Context: The Copernicus Sentinel-6 satellite, designed to monitor oceans, was launched from California aboard a SpaceX Falcon 9 rocket recently.

More on the news:

  • This is a part of the next mission dedicated to measuring changes in the global sea level. 
  • Other satellites that have been launched since 1992 to track changes in the oceans on a global scale include the TOPEX/Poseidon, Jason-1 and OSTN/Jason-2, among others.

About the mission:

  • Jason Continuity of Service (Jason-CS) mission: It is designed to measure the height of the ocean, which is a key component in understanding how the Earth’s climate is changing. 
  • The spacecraft consists of two satellites: One of them launched recently, and the other one called Sentinel-6B, to be launched in 2025.
  • Developed jointly by: The European Space Agency (ESA), NASA, European Organisation for the Exploitation of Meteorological Satellites (Eumetsat), the USA’s National Oceanic and Atmospheric Administration (NOAA) and the EU, with contributions from France’s National Centre for Space Studies (CNES). 
  • Significance:
    • Ensure the continuity of sea-level observations
    • Understanding how the ocean stores and distributes heat, water and carbon in the climate system.
    • Measure water vapour along this path and find its position using GPS and ground-based lasers.
    • Support operational oceanography, by providing improved forecasts of ocean currents, wind and wave conditions. 
    • Improve both short-term forecasting for weather predictions, for instance for seasonal conditions like El Niño and La Niña.

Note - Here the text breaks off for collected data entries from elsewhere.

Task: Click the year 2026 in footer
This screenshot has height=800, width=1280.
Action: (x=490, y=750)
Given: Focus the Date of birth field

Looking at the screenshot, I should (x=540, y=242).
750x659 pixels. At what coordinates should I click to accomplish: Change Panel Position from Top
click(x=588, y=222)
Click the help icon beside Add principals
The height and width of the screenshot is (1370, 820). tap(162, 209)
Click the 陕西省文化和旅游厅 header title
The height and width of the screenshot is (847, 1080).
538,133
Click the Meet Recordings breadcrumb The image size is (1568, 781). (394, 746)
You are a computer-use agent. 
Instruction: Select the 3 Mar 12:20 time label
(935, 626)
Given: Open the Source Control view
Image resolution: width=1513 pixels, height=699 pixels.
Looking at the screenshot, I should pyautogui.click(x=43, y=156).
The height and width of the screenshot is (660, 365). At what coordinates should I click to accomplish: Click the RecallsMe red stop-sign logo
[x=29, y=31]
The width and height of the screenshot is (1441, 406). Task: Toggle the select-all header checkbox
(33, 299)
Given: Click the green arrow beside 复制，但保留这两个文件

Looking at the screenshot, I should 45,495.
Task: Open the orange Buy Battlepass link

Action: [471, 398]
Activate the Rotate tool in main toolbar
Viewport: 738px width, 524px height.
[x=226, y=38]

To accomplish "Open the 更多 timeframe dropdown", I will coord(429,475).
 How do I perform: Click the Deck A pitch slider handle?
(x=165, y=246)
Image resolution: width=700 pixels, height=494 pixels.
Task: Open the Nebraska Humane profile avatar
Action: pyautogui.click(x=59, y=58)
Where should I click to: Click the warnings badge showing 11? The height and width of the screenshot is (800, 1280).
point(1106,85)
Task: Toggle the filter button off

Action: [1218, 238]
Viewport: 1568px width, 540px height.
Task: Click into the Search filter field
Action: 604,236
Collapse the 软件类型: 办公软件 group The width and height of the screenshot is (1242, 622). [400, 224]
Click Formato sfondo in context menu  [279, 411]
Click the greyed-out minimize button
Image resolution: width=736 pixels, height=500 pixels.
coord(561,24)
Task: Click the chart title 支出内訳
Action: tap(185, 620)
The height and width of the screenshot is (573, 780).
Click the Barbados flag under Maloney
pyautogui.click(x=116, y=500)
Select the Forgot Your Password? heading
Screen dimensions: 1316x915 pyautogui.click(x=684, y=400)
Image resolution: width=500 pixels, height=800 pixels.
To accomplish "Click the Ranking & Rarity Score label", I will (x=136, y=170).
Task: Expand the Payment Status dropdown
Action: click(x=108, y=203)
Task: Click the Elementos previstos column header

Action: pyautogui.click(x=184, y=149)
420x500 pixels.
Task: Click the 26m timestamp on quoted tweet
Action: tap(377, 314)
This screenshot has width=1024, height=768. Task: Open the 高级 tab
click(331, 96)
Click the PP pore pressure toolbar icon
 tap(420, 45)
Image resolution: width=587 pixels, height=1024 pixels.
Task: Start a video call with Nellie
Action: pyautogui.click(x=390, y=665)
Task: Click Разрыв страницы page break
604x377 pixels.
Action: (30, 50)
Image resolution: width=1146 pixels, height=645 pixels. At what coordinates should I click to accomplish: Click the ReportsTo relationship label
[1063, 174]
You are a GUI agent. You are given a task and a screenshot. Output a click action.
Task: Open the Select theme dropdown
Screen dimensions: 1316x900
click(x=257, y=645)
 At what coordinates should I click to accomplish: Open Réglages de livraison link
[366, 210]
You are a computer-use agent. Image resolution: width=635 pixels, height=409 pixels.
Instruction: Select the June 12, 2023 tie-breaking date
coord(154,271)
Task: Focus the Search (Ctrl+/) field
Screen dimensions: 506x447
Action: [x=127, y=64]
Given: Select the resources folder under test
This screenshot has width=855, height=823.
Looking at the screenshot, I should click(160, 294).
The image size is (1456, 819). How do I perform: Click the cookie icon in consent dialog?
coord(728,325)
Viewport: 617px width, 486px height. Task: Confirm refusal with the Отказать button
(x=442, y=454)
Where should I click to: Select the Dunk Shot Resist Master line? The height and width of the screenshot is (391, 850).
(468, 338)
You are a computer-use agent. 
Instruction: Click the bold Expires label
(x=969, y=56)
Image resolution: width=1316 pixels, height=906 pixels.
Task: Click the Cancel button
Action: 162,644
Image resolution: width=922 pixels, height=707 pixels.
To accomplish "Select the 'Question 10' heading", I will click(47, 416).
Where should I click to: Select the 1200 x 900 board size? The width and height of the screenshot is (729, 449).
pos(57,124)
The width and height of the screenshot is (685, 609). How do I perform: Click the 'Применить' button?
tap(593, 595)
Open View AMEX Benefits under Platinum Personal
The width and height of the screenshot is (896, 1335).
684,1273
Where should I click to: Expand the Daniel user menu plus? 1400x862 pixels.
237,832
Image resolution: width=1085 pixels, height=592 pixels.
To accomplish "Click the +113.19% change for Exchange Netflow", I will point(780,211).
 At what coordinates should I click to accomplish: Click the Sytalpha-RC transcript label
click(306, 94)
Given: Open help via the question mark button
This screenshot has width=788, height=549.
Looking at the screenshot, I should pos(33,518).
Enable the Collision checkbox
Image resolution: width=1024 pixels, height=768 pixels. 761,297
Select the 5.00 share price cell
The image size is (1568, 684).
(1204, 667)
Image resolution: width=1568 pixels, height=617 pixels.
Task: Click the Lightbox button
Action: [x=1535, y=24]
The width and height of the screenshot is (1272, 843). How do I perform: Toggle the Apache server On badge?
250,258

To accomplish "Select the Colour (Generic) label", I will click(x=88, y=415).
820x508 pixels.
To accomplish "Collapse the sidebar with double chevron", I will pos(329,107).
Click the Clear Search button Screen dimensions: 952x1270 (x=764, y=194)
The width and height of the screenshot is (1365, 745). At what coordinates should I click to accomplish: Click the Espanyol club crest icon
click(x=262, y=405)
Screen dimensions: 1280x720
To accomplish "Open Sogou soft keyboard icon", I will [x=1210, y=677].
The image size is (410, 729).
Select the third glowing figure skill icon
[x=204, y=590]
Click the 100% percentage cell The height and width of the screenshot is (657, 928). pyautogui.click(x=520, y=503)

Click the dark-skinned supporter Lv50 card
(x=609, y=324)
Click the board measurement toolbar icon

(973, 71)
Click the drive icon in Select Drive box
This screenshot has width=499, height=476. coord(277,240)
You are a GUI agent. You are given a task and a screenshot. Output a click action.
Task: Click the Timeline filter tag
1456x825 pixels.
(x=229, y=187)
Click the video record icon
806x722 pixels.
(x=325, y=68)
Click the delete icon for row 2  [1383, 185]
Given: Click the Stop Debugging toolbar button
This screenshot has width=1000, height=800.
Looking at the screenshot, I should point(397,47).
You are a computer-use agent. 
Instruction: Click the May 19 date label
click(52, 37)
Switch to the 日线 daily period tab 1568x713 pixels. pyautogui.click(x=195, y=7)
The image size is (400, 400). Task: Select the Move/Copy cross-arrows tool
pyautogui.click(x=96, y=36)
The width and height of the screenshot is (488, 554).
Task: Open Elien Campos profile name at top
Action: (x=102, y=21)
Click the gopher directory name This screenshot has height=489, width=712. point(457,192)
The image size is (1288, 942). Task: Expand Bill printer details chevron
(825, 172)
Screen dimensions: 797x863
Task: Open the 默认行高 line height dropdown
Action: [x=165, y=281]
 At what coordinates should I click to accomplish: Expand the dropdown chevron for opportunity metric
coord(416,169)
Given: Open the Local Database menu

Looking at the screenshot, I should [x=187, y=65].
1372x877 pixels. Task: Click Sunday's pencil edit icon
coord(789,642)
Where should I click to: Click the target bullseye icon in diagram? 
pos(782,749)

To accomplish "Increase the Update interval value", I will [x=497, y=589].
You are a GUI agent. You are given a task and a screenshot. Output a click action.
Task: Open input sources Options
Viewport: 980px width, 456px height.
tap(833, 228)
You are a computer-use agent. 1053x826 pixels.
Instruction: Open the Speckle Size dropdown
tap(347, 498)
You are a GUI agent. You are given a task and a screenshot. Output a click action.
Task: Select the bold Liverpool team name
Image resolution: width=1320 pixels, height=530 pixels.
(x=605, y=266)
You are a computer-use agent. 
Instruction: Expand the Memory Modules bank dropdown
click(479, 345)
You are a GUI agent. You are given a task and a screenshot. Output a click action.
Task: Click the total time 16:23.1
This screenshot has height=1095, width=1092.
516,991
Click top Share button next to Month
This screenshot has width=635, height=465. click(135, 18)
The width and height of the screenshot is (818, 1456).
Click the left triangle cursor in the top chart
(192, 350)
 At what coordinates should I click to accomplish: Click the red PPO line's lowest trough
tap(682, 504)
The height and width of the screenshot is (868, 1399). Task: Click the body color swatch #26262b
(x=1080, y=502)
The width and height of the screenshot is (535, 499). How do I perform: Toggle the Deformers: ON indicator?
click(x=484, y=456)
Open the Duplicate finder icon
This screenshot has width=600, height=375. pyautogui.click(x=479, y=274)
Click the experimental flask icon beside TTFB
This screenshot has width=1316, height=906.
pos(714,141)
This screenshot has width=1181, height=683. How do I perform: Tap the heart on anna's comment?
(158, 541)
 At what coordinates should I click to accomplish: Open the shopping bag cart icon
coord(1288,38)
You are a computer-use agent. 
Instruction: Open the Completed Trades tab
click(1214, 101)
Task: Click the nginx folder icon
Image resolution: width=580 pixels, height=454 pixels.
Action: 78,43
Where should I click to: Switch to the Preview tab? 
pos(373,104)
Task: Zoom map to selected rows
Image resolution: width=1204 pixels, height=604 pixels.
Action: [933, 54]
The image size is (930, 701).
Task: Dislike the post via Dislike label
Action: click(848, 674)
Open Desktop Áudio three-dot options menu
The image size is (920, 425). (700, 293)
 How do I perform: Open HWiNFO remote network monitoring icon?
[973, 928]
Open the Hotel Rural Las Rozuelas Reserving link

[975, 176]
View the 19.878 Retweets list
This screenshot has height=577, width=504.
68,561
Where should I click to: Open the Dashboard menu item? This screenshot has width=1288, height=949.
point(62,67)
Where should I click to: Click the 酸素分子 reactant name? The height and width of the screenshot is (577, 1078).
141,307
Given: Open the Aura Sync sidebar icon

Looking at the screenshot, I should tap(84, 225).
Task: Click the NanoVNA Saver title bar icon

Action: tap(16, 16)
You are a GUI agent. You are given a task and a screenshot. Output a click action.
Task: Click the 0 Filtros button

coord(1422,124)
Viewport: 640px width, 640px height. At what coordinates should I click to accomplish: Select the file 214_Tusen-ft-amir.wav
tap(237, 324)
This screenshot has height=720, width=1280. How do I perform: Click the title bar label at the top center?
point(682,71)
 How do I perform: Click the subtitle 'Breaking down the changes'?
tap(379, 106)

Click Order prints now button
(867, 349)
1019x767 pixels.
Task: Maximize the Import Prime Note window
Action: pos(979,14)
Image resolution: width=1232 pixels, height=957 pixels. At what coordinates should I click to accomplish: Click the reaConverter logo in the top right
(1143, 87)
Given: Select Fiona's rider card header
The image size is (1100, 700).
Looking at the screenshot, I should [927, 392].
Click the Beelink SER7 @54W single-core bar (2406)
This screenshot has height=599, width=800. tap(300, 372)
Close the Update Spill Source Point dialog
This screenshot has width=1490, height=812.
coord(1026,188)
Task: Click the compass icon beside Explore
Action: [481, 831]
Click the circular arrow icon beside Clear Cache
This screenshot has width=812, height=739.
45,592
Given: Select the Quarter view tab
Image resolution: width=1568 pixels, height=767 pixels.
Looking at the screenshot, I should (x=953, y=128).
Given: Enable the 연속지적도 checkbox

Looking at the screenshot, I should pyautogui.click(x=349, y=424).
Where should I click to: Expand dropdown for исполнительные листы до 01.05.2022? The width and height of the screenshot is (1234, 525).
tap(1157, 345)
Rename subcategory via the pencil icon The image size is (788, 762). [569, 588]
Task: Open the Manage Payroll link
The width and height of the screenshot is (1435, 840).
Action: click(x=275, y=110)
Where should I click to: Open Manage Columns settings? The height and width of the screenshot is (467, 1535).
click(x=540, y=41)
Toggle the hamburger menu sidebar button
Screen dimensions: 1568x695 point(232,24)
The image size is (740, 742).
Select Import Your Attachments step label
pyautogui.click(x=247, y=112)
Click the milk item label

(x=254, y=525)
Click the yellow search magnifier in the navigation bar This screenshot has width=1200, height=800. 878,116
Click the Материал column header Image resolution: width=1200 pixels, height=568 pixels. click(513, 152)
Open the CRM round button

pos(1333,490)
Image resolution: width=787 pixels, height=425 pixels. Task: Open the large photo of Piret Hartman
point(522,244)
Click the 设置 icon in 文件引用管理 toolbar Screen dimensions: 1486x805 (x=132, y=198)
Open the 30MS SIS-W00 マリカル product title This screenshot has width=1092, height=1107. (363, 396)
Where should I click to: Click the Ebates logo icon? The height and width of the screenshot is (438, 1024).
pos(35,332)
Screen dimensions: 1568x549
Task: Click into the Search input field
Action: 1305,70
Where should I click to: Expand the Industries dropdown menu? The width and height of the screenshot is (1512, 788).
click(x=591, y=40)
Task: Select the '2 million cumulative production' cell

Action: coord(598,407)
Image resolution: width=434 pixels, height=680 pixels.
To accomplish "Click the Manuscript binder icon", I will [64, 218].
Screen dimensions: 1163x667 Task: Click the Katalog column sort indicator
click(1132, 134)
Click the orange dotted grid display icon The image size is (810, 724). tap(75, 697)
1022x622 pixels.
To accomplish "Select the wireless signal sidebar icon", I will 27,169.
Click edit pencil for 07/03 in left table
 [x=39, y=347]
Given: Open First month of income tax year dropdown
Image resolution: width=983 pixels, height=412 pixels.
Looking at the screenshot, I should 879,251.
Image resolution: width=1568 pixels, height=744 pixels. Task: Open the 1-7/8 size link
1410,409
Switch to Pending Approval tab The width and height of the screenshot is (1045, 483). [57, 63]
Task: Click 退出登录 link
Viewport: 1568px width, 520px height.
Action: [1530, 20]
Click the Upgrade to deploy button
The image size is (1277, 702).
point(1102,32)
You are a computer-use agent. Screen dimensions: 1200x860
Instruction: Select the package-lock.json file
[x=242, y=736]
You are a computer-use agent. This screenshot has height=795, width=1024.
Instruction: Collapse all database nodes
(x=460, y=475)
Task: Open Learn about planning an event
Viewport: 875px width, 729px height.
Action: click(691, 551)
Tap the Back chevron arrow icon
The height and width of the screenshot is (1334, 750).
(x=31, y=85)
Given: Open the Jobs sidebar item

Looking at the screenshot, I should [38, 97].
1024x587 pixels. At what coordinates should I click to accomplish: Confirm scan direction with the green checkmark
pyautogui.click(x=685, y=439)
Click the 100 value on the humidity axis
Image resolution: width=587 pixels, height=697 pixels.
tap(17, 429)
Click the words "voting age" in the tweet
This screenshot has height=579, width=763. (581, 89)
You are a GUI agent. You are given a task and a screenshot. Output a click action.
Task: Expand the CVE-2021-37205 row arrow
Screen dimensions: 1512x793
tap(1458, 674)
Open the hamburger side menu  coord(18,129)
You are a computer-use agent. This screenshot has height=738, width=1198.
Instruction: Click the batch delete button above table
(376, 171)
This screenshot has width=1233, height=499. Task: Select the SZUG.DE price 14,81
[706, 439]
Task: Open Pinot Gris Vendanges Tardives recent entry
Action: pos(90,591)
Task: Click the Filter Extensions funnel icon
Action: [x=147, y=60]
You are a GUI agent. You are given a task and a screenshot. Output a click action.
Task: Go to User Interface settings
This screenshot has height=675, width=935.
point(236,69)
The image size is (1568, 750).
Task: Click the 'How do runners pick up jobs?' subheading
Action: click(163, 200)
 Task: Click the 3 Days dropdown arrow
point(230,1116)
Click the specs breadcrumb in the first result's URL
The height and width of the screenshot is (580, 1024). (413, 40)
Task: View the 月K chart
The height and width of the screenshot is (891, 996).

Important to measuring the height of the ocean:

  • The satellite will send pulses to the Earth’s surface and measure how long they take to return to it, which will help in measuring the sea surface height. 
  • As per NASA, this will help in monitoring critical changes in ocean currents and heat storage only from space, by measuring height of the sea surface.
  • This will in turn help in foreseeing the effects of the changing oceans on the climate.